• [RECORD EXCERPTS]
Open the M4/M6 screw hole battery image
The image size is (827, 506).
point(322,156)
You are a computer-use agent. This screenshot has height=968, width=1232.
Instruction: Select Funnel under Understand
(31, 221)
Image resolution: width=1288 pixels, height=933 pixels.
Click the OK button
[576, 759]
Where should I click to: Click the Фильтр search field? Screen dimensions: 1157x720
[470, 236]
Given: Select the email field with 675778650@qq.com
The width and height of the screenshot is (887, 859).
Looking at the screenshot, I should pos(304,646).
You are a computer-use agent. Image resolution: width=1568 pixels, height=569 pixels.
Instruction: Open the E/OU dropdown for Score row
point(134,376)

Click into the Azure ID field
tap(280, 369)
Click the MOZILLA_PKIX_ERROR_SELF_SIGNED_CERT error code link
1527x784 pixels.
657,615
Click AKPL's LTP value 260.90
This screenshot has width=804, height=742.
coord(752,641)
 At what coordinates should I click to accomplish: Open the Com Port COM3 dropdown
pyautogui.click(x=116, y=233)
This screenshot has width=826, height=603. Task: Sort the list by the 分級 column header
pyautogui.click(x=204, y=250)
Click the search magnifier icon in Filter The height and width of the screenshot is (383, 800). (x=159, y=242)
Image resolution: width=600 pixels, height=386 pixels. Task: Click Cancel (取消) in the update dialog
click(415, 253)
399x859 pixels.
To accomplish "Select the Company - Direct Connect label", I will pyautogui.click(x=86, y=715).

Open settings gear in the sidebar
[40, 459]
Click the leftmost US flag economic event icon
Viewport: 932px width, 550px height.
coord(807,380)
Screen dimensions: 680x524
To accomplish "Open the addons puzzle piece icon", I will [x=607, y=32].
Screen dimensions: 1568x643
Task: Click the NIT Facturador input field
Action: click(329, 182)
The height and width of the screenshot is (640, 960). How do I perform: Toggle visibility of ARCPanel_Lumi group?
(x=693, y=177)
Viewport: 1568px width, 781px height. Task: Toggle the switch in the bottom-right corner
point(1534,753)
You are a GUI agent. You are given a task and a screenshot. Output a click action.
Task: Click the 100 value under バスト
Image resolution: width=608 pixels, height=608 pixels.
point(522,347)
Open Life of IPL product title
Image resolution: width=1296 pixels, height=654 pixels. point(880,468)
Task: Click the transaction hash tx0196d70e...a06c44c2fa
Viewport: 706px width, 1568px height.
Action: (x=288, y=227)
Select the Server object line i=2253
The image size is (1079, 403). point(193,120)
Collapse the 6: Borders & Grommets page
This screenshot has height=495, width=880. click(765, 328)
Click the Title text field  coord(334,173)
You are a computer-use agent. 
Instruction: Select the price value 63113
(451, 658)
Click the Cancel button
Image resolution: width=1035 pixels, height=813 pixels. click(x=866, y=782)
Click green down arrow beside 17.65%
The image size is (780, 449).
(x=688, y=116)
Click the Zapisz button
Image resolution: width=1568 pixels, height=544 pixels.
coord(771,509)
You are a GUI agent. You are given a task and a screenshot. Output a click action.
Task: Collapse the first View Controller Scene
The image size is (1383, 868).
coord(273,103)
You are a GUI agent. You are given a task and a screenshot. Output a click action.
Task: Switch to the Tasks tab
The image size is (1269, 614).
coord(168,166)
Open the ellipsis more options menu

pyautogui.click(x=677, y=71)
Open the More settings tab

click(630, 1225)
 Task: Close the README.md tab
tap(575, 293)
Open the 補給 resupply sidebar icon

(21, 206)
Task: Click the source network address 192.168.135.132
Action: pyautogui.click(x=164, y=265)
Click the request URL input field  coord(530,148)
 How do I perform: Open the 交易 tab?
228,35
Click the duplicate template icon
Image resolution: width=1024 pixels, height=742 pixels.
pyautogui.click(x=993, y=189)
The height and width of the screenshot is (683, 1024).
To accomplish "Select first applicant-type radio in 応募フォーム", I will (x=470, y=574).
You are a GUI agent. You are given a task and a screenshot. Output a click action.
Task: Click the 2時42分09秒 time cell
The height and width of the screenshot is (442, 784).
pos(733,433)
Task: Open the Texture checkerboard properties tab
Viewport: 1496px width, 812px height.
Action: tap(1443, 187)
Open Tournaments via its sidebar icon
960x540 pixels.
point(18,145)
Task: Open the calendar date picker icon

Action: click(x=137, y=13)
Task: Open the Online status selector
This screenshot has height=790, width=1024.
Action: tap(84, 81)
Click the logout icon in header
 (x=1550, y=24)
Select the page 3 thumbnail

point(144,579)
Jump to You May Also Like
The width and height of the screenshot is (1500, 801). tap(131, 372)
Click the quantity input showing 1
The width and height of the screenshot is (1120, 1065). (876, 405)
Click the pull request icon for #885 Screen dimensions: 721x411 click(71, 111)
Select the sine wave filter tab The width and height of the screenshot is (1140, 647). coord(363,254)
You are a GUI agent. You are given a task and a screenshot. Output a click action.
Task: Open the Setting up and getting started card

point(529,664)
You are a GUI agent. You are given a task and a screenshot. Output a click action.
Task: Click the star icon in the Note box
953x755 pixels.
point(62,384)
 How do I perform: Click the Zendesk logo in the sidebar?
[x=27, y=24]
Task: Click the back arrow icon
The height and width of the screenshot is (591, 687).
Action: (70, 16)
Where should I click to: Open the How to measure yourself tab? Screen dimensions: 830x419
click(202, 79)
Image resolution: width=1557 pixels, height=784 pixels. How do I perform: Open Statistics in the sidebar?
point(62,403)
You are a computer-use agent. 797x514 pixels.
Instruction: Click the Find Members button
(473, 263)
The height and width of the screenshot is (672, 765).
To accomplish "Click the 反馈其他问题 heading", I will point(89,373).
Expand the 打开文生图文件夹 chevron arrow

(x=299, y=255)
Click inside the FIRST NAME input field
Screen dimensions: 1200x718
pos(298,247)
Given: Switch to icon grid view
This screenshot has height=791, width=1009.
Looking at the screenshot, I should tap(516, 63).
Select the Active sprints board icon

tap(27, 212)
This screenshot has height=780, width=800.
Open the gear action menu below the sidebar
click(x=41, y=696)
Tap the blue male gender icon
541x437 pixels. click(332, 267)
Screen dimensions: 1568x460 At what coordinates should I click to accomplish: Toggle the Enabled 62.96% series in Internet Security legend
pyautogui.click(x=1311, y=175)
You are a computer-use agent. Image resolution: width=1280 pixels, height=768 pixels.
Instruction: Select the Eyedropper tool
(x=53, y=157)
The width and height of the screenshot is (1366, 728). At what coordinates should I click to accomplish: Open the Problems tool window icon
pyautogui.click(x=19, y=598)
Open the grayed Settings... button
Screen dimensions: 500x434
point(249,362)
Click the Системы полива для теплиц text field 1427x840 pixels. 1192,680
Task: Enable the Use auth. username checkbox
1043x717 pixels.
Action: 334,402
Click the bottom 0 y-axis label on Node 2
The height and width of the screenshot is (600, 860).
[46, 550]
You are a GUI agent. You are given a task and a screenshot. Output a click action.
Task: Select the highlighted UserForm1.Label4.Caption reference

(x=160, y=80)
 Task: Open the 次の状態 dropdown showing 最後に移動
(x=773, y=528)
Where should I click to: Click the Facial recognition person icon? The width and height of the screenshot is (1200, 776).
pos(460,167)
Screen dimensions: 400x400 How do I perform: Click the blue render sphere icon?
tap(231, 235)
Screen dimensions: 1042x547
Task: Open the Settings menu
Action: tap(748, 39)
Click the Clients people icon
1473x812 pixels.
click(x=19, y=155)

• [TRY IT] A complete, exact transcription of the data above is the required answer.

• [EXERCISE ANSWER]
Open the M4/M6 screw hole battery image
The image size is (827, 506).
point(322,156)
You are a computer-use agent. This screenshot has height=968, width=1232.
Instruction: Select Funnel under Understand
(31, 221)
Image resolution: width=1288 pixels, height=933 pixels.
Click the OK button
[576, 759]
Where should I click to: Click the Фильтр search field? Screen dimensions: 1157x720
[470, 236]
Given: Select the email field with 675778650@qq.com
The width and height of the screenshot is (887, 859).
Looking at the screenshot, I should pos(304,646).
You are a computer-use agent. Image resolution: width=1568 pixels, height=569 pixels.
Instruction: Open the E/OU dropdown for Score row
point(134,376)

Click into the Azure ID field
tap(280, 369)
Click the MOZILLA_PKIX_ERROR_SELF_SIGNED_CERT error code link
1527x784 pixels.
657,615
Click AKPL's LTP value 260.90
This screenshot has width=804, height=742.
coord(752,641)
 At what coordinates should I click to accomplish: Open the Com Port COM3 dropdown
pyautogui.click(x=116, y=233)
This screenshot has width=826, height=603. Task: Sort the list by the 分級 column header
pyautogui.click(x=204, y=250)
Click the search magnifier icon in Filter The height and width of the screenshot is (383, 800). (x=159, y=242)
Image resolution: width=600 pixels, height=386 pixels. Task: Click Cancel (取消) in the update dialog
click(415, 253)
399x859 pixels.
To accomplish "Select the Company - Direct Connect label", I will pyautogui.click(x=86, y=715).

Open settings gear in the sidebar
[40, 459]
Click the leftmost US flag economic event icon
Viewport: 932px width, 550px height.
coord(807,380)
Screen dimensions: 680x524
To accomplish "Open the addons puzzle piece icon", I will [x=607, y=32].
Screen dimensions: 1568x643
Task: Click the NIT Facturador input field
Action: click(329, 182)
The height and width of the screenshot is (640, 960). How do I perform: Toggle visibility of ARCPanel_Lumi group?
(x=693, y=177)
Viewport: 1568px width, 781px height. Task: Toggle the switch in the bottom-right corner
point(1534,753)
You are a GUI agent. You are given a task and a screenshot. Output a click action.
Task: Click the 100 value under バスト
Image resolution: width=608 pixels, height=608 pixels.
point(522,347)
Open Life of IPL product title
Image resolution: width=1296 pixels, height=654 pixels. point(880,468)
Task: Click the transaction hash tx0196d70e...a06c44c2fa
Viewport: 706px width, 1568px height.
Action: (x=288, y=227)
Select the Server object line i=2253
The image size is (1079, 403). point(193,120)
Collapse the 6: Borders & Grommets page
This screenshot has height=495, width=880. click(765, 328)
Click the Title text field  coord(334,173)
You are a computer-use agent. 
Instruction: Select the price value 63113
(451, 658)
Click the Cancel button
Image resolution: width=1035 pixels, height=813 pixels. click(x=866, y=782)
Click green down arrow beside 17.65%
The image size is (780, 449).
(x=688, y=116)
Click the Zapisz button
Image resolution: width=1568 pixels, height=544 pixels.
coord(771,509)
You are a GUI agent. You are given a task and a screenshot. Output a click action.
Task: Collapse the first View Controller Scene
The image size is (1383, 868).
coord(273,103)
You are a GUI agent. You are given a task and a screenshot. Output a click action.
Task: Switch to the Tasks tab
The image size is (1269, 614).
coord(168,166)
Open the ellipsis more options menu

pyautogui.click(x=677, y=71)
Open the More settings tab

click(630, 1225)
 Task: Close the README.md tab
tap(575, 293)
Open the 補給 resupply sidebar icon

(21, 206)
Task: Click the source network address 192.168.135.132
Action: pyautogui.click(x=164, y=265)
Click the request URL input field  coord(530,148)
 How do I perform: Open the 交易 tab?
228,35
Click the duplicate template icon
Image resolution: width=1024 pixels, height=742 pixels.
pyautogui.click(x=993, y=189)
The height and width of the screenshot is (683, 1024).
To accomplish "Select first applicant-type radio in 応募フォーム", I will (x=470, y=574).
You are a GUI agent. You are given a task and a screenshot. Output a click action.
Task: Click the 2時42分09秒 time cell
The height and width of the screenshot is (442, 784).
pos(733,433)
Task: Open the Texture checkerboard properties tab
Viewport: 1496px width, 812px height.
Action: tap(1443, 187)
Open Tournaments via its sidebar icon
960x540 pixels.
point(18,145)
Task: Open the calendar date picker icon

Action: click(x=137, y=13)
Task: Open the Online status selector
This screenshot has height=790, width=1024.
Action: tap(84, 81)
Click the logout icon in header
 (x=1550, y=24)
Select the page 3 thumbnail

point(144,579)
Jump to You May Also Like
The width and height of the screenshot is (1500, 801). tap(131, 372)
Click the quantity input showing 1
The width and height of the screenshot is (1120, 1065). (876, 405)
Click the pull request icon for #885 Screen dimensions: 721x411 click(71, 111)
Select the sine wave filter tab The width and height of the screenshot is (1140, 647). coord(363,254)
You are a GUI agent. You are given a task and a screenshot. Output a click action.
Task: Open the Setting up and getting started card

point(529,664)
You are a GUI agent. You are given a task and a screenshot. Output a click action.
Task: Click the star icon in the Note box
953x755 pixels.
point(62,384)
 How do I perform: Click the Zendesk logo in the sidebar?
[x=27, y=24]
Task: Click the back arrow icon
The height and width of the screenshot is (591, 687).
Action: (70, 16)
Where should I click to: Open the How to measure yourself tab? Screen dimensions: 830x419
click(202, 79)
Image resolution: width=1557 pixels, height=784 pixels. How do I perform: Open Statistics in the sidebar?
point(62,403)
You are a computer-use agent. 797x514 pixels.
Instruction: Click the Find Members button
(473, 263)
The height and width of the screenshot is (672, 765).
To accomplish "Click the 反馈其他问题 heading", I will point(89,373).
Expand the 打开文生图文件夹 chevron arrow

(x=299, y=255)
Click inside the FIRST NAME input field
Screen dimensions: 1200x718
pos(298,247)
Given: Switch to icon grid view
This screenshot has height=791, width=1009.
Looking at the screenshot, I should tap(516, 63).
Select the Active sprints board icon

tap(27, 212)
This screenshot has height=780, width=800.
Open the gear action menu below the sidebar
click(x=41, y=696)
Tap the blue male gender icon
541x437 pixels. click(332, 267)
Screen dimensions: 1568x460 At what coordinates should I click to accomplish: Toggle the Enabled 62.96% series in Internet Security legend
pyautogui.click(x=1311, y=175)
You are a computer-use agent. Image resolution: width=1280 pixels, height=768 pixels.
Instruction: Select the Eyedropper tool
(x=53, y=157)
The width and height of the screenshot is (1366, 728). At what coordinates should I click to accomplish: Open the Problems tool window icon
pyautogui.click(x=19, y=598)
Open the grayed Settings... button
Screen dimensions: 500x434
point(249,362)
Click the Системы полива для теплиц text field 1427x840 pixels. 1192,680
Task: Enable the Use auth. username checkbox
1043x717 pixels.
Action: 334,402
Click the bottom 0 y-axis label on Node 2
The height and width of the screenshot is (600, 860).
[46, 550]
You are a GUI agent. You are given a task and a screenshot. Output a click action.
Task: Select the highlighted UserForm1.Label4.Caption reference

(x=160, y=80)
 Task: Open the 次の状態 dropdown showing 最後に移動
(x=773, y=528)
Where should I click to: Click the Facial recognition person icon? The width and height of the screenshot is (1200, 776).
pos(460,167)
Screen dimensions: 400x400 How do I perform: Click the blue render sphere icon?
tap(231, 235)
Screen dimensions: 1042x547
Task: Open the Settings menu
Action: tap(748, 39)
Click the Clients people icon
1473x812 pixels.
click(x=19, y=155)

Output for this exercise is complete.